Venerdì, 16 Novembre 2018

    Passa il bilancio con 18 voti, fuori dall’aula gli Indipendenti

    Foto studio R.Ingenito Foto studio R.Ingenito

    Anche lo scoglio rappresentato dal bilancio consuntivo è stato superato. Non sono servite stampelle (l’opposizione ha espresso la propria contrarietà in maniera compatta), nonostante il Gruppo Indipendente per Taranto si sia alzato e abbia abbandonato l’aula.

    Ecco, se c’è una notizia nella notizia è proprio questa. Tra i 5 consiglieri che hanno una posizione critica all’interno della maggioranza e le altre forze che sostengono il sindaco è rottura. Lo si capisce anche dagli interventi fatti in aula. Ma per comprendere cosa sia accaduto si deve fare un piccolo passo indietro.

    Questa mattina il Consiglio è iniziato insolitamente tardi. Intorno alle 12.00. Ed in aula era presente una delegazione piuttosto nutrita di lavoratori ex Isola Verde che attendevano una risoluzione del Comune per poter continuare a lavorare. C’era quindi grande pressione sui consiglieri più volte richiamati dal pubblico a fare presto con l’approvazione degli altri punti all’ordine del giorno.

    Ma c’era un punto che proprio non poteva essere rinviato. Quello sul consuntivo. Secondo quanto si è appreso durante la sessione odierna, per poter mettere in votazione il finanziamento al progetto Verde Amico in cui i lavoratori ex Isola Verde dovrebbero essere impiegati per i prossimi 12 mesi era necessaria l’approvazione del bilancio 2017.

    Alla discussione, come anticipato, non ha però partecipato il Gruppo Indipendente per Taranto ormai in aperto conflitto col primo cittadino. I numeri si sono fatti risicati, ma appena sufficienti per approvare il documento contabile. Che infatti, dopo la votazione di 3 emendamenti tecnici necessari per superare quelli che il dirigente Lacatena ha definito “refusi” o “errori contabili”, è passato con 18 voti favorevoli e 7 contrari.

    Non per questo la discussione è stata meno accesa.
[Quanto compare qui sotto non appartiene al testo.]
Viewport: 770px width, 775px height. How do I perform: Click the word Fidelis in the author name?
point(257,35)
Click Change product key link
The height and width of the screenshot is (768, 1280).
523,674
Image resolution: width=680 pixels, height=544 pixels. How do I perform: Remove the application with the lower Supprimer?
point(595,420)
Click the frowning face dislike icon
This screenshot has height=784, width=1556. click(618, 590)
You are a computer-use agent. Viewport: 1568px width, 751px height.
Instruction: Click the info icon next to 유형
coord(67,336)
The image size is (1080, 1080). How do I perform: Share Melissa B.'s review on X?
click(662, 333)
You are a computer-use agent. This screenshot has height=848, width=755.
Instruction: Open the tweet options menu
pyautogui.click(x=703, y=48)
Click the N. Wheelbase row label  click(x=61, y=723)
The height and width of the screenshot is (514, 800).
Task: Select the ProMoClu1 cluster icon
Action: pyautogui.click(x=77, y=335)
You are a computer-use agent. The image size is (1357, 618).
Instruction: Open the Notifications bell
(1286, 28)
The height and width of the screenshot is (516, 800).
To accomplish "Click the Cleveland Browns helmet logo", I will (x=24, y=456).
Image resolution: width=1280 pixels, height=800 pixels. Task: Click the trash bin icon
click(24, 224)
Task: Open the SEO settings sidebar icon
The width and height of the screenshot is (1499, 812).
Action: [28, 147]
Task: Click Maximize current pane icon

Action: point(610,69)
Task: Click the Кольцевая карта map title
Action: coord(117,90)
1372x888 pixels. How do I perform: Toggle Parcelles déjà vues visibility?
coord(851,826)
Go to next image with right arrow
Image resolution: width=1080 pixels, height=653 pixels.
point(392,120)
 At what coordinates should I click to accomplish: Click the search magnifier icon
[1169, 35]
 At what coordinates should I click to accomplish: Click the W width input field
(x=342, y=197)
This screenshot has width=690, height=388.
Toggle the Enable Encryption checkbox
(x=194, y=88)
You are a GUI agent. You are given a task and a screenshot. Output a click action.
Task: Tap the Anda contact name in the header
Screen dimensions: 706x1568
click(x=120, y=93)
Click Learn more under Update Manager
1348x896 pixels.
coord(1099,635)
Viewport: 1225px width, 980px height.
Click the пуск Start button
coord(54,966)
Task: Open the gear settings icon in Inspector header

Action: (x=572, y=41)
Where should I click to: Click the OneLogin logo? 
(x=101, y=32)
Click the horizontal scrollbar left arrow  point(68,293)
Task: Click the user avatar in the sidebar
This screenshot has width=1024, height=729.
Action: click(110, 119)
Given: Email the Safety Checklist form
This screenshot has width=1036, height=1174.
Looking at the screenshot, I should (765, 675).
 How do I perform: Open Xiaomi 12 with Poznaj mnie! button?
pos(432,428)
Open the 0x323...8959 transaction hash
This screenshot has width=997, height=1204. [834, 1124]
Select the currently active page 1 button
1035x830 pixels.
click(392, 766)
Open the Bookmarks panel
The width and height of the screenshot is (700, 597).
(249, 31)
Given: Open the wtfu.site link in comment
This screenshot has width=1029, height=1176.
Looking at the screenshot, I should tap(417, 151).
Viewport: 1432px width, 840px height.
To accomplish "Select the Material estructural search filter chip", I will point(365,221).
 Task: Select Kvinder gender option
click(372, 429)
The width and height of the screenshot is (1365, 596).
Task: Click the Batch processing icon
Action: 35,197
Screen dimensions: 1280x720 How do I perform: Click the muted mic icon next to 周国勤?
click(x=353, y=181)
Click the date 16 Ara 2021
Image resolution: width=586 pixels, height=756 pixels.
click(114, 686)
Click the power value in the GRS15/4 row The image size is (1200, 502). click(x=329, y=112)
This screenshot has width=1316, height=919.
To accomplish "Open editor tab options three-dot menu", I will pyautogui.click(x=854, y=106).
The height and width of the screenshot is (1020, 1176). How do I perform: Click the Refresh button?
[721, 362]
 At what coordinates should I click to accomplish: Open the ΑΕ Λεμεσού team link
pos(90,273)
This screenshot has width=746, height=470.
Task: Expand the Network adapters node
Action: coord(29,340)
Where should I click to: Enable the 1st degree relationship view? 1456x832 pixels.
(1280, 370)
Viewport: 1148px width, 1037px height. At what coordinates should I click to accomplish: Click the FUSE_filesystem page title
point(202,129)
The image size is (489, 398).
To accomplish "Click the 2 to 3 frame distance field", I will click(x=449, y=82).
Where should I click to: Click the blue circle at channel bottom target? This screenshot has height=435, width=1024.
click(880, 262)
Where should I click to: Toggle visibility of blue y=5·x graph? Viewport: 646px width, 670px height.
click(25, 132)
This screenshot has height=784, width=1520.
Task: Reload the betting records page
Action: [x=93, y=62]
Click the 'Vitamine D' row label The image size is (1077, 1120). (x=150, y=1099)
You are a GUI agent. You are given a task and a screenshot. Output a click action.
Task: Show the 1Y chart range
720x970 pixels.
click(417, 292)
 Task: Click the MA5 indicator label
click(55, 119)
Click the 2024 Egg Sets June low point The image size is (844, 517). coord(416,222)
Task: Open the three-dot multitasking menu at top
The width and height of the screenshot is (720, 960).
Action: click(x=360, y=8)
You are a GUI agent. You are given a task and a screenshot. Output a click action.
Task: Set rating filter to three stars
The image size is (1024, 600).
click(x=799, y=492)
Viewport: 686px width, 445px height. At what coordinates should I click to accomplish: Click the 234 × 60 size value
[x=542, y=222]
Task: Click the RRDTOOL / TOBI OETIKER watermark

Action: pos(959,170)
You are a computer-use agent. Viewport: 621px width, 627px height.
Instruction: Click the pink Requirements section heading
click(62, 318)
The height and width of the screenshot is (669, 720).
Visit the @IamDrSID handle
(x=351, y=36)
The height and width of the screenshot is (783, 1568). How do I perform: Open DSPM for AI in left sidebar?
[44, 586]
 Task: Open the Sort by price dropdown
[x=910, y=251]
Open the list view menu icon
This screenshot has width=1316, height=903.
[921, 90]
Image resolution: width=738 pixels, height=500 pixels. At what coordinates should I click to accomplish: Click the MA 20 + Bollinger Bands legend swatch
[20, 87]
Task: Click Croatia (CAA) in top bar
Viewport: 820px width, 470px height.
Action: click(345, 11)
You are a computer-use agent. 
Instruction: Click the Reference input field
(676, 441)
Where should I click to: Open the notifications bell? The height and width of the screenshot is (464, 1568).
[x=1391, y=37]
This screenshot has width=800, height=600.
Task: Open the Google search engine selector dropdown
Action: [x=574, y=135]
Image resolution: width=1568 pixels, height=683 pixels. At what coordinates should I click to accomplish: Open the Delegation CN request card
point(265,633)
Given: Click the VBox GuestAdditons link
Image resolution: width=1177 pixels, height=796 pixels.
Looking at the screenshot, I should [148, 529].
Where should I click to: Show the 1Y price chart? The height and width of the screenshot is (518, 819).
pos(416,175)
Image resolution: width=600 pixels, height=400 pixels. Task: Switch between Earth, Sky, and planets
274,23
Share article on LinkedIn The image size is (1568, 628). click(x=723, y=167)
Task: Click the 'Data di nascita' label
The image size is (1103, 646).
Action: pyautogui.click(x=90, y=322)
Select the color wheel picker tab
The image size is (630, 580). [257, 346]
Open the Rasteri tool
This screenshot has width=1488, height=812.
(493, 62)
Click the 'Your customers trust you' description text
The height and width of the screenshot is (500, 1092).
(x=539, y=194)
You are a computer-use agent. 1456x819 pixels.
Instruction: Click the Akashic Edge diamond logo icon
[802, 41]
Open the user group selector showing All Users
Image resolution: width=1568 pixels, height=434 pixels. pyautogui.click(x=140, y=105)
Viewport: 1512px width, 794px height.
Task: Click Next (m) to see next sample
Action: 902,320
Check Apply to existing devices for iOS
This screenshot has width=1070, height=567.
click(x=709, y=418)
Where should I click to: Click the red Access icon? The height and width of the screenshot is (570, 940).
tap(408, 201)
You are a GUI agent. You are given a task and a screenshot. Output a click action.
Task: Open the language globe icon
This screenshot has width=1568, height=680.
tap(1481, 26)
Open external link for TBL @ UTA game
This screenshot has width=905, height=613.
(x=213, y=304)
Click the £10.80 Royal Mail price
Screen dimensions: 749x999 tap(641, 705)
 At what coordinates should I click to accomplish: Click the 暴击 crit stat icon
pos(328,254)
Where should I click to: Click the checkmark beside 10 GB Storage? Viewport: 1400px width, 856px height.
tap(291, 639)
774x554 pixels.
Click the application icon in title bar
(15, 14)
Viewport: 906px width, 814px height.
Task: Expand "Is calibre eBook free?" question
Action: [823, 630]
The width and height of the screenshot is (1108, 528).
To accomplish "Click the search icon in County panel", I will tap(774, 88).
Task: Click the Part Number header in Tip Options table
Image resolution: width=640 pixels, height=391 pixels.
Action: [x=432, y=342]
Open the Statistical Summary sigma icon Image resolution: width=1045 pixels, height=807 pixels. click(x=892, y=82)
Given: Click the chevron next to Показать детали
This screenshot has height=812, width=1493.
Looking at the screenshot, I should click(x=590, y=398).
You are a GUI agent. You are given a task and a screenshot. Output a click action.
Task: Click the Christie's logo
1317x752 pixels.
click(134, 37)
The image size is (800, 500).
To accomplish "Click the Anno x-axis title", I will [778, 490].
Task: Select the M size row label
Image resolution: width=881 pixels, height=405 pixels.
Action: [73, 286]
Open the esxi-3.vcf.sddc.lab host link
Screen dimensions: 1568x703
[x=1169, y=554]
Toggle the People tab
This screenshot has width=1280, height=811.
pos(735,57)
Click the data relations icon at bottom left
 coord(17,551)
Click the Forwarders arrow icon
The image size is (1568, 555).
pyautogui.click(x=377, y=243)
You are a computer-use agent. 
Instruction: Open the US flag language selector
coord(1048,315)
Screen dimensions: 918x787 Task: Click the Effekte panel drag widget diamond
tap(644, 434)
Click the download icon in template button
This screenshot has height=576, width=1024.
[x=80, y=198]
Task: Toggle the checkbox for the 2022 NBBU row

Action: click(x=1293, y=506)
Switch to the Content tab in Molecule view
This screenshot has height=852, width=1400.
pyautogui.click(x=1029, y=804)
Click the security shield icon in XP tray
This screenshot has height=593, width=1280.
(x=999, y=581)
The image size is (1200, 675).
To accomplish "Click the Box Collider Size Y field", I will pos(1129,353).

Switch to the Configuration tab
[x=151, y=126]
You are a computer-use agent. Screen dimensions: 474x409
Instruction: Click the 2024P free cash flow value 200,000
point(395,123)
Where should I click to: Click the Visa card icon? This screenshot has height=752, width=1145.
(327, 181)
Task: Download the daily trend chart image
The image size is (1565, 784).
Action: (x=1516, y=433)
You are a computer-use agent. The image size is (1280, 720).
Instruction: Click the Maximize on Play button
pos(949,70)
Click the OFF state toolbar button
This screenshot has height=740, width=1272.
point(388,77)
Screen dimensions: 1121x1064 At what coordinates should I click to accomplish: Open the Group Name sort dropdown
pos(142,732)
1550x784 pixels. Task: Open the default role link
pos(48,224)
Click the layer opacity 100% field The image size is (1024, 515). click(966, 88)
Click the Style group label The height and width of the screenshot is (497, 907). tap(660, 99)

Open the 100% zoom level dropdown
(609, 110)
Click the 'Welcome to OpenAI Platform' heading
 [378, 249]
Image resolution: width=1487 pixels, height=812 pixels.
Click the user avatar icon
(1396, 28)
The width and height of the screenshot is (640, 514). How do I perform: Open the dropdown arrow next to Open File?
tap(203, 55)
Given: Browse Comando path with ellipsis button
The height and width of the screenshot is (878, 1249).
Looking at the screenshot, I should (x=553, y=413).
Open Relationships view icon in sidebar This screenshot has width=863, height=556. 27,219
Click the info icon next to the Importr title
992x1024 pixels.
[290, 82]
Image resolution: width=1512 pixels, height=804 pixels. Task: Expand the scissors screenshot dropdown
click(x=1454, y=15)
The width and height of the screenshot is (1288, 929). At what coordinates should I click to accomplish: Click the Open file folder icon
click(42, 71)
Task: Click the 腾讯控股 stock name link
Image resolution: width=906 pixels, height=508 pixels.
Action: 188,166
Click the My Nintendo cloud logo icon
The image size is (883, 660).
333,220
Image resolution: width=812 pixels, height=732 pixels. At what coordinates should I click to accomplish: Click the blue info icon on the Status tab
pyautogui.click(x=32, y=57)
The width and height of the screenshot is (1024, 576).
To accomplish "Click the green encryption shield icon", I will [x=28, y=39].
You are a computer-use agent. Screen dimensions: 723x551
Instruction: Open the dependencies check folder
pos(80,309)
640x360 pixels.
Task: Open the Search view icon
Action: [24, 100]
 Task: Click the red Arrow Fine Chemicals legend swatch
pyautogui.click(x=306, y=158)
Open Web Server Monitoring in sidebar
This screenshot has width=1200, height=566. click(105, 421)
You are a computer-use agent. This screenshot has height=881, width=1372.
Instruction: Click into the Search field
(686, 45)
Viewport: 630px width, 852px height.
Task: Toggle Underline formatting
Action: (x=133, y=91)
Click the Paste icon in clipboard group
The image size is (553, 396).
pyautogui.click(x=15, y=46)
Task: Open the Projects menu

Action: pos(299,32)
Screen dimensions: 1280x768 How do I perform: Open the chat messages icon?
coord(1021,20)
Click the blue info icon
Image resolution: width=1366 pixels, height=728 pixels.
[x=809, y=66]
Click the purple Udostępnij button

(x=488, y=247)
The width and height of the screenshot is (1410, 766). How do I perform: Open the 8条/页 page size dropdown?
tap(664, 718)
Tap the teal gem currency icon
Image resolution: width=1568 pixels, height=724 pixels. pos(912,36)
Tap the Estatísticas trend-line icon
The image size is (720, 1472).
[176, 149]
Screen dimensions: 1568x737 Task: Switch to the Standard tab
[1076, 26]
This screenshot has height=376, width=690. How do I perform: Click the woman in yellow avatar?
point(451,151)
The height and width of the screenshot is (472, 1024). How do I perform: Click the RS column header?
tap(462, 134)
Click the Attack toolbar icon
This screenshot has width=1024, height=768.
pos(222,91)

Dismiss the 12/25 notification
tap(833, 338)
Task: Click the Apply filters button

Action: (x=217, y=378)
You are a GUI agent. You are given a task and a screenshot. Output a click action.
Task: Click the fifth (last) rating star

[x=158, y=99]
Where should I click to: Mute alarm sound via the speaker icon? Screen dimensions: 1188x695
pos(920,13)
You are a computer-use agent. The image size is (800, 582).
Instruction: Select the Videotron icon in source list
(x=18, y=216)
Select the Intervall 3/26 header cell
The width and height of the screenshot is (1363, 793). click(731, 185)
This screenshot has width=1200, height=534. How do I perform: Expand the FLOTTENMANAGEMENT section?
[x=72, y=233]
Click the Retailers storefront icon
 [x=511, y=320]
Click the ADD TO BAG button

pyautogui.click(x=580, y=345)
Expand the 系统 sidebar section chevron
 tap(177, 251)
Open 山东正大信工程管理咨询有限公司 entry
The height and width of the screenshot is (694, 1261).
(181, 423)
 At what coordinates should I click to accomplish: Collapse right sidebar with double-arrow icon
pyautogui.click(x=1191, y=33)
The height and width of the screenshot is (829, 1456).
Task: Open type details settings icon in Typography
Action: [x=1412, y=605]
Dall’opposizione le bordate sono arrivate dal capogruppo di Forza Italia, Giampaolo Vietri, che ha ribadito i concetti già espressi in una nota di cui abbiamo dato contezza in un precedente articolo. Tra i punti dirimenti vi è il fatto che – a suo dire – l’ente sia in una situazione di pre-dissesto, situazione che si evincerebbe da 4 degli indicatori che “fotografano” la situazione dei conti pubblici degli enti locali.

    Critico rispetto a queste asserzioni il capogruppo della commissione Bilancio, Dante Capriulo, per il quale la lettura degli indicatori viene di fatto distorta dall’opposizione al solo fine di creare titoli sensazionalistici buoni per impressionare l’opinione pubblica.  A detta di Capriulo il solo fatto che il bilancio si chiuda con una avanzo di quasi 4 milioni di euro è una buona notizia che testimonia una avveduta gestione dei soldi dei cittadini.

    A sollevare il problema dei debiti fuori bilancio riconducibili al contributo unificato è stata la consigliera Gina Lupo che sostiene non si possa mettere tale somma nel calderone rappresentato dalle spese non preventivabili ad inizio anno, ma sia un capitolo il cui ammontare è pressoché certo e come tale deve essere contabilizzato.

    Infine si registra l’intervento del capogruppo del PD, Gianni Azzaro, che ha voluto segnalare il fatto che quest’anno, a differenza dello scorso, il bilancio ha ottenuto il parere favorevole dai revisori dei conti, in virtù del completamento della ricognizione dei beni del patrimonio comunale. Segnale questo che si è ben operato.